Exercise goal »
Could you write out the lines from the first one through the line containing "Action: coord(549,662)", inclusive, as a numbered list with any blank lines omitted?

Dataset records »
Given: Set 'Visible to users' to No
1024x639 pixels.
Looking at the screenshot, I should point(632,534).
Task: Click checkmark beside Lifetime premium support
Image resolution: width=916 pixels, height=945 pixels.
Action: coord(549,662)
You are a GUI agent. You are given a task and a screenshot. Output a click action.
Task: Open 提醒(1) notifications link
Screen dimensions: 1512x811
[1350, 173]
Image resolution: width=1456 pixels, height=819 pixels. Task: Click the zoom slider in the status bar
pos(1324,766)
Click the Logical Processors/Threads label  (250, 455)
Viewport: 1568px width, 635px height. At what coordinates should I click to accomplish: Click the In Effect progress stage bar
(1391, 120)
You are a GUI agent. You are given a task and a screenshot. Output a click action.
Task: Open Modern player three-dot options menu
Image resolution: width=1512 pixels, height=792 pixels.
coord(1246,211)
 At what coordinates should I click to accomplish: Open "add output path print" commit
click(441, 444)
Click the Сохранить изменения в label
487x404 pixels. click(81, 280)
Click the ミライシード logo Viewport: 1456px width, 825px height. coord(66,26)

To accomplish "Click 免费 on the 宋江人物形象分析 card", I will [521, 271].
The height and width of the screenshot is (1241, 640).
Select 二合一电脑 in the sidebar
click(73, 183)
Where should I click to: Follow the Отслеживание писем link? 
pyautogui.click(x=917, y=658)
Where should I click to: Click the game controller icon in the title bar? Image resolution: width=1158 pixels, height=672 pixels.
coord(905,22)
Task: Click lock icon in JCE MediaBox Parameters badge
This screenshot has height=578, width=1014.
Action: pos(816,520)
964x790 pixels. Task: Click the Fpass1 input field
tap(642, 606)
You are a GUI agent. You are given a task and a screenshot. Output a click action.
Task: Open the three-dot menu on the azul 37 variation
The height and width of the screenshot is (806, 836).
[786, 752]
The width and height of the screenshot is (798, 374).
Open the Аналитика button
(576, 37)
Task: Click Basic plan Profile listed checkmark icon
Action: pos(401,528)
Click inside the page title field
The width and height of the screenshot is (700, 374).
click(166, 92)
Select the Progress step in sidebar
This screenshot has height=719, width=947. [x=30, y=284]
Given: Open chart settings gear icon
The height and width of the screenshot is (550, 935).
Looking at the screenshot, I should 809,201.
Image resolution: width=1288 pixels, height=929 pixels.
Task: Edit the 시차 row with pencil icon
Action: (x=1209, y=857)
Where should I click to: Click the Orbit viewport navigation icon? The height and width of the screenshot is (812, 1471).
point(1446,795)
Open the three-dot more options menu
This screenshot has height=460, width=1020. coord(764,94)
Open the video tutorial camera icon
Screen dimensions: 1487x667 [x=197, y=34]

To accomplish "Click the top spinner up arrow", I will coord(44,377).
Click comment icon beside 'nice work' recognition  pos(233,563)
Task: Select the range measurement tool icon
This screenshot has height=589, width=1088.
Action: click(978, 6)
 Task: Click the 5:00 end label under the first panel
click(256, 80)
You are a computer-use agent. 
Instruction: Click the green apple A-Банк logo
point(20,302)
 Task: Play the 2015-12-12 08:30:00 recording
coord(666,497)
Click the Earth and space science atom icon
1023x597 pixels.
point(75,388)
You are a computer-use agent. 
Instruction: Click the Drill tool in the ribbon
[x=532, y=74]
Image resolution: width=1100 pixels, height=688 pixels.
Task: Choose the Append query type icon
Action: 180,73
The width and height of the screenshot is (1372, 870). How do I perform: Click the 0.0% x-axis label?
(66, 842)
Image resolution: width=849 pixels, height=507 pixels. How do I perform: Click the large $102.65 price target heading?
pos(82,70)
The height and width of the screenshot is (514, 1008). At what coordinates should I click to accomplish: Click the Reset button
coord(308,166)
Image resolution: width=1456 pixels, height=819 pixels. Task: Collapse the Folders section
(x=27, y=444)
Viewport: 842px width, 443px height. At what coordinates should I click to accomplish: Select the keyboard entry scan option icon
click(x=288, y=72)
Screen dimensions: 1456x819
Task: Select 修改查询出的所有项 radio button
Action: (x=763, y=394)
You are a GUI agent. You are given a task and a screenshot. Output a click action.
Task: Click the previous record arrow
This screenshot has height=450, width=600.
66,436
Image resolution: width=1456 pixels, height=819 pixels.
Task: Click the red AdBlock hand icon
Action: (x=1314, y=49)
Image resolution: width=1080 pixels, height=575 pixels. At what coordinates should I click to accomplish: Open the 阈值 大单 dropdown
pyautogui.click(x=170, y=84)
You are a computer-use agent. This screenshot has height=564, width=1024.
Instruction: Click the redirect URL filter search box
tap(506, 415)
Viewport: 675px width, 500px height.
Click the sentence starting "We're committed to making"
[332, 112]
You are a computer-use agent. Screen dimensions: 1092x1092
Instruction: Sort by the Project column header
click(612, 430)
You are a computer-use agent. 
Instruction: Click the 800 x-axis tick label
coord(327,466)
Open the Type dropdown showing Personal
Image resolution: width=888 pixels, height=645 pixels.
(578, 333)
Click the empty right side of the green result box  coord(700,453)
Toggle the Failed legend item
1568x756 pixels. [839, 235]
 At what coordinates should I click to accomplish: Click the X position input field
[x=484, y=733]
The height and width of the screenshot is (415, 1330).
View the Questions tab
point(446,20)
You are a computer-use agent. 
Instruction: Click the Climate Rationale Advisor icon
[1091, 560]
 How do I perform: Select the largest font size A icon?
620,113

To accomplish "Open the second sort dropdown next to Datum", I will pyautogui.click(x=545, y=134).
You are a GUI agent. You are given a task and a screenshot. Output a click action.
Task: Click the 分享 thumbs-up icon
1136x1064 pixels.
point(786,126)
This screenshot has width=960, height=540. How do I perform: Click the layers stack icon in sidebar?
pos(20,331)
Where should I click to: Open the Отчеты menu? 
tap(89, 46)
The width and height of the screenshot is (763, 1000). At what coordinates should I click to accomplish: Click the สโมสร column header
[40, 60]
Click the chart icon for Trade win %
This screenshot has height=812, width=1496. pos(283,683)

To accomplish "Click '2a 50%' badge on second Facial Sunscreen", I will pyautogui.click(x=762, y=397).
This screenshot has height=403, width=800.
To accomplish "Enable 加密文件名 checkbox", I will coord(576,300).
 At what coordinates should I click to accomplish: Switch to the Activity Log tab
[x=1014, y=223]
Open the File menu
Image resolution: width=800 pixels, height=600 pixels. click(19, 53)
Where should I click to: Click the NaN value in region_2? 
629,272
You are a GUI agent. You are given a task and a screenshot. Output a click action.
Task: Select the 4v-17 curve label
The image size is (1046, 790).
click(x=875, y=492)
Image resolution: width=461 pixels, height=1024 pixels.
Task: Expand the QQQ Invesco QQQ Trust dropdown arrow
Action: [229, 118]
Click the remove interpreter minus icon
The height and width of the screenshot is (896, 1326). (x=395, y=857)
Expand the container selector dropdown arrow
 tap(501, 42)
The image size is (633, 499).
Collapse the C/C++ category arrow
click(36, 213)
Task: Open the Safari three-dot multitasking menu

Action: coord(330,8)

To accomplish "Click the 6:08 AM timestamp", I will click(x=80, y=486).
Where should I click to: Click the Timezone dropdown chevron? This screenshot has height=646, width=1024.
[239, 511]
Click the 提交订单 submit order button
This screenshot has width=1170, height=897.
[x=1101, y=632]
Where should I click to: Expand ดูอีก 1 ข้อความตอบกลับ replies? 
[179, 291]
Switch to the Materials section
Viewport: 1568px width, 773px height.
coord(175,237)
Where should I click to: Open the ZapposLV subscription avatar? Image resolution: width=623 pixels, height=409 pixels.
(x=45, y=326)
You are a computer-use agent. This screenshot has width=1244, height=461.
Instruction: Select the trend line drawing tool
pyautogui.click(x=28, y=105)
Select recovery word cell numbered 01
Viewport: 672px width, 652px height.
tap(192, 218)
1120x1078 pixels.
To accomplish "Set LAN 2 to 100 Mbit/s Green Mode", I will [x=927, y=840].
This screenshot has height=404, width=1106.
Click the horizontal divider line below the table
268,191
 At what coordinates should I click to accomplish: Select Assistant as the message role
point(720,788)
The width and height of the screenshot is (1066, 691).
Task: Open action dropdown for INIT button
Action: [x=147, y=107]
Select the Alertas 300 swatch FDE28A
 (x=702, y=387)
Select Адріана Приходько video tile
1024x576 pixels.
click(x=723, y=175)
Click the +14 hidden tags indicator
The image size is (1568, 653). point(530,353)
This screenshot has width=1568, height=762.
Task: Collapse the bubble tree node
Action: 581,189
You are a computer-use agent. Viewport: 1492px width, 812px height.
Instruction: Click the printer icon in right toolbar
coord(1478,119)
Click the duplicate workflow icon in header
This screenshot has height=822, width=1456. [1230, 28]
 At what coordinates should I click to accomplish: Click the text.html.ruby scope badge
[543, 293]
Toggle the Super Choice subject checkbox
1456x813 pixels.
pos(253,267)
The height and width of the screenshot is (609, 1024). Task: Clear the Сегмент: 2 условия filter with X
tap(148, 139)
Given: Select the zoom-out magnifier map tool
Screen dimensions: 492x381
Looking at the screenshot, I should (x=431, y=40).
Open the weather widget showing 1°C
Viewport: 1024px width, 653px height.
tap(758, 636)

The result »
1. Given: Set 'Visible to users' to No
2. 1024x639 pixels.
3. Looking at the screenshot, I should point(632,534).
4. Task: Click checkmark beside Lifetime premium support
5. Image resolution: width=916 pixels, height=945 pixels.
6. Action: coord(549,662)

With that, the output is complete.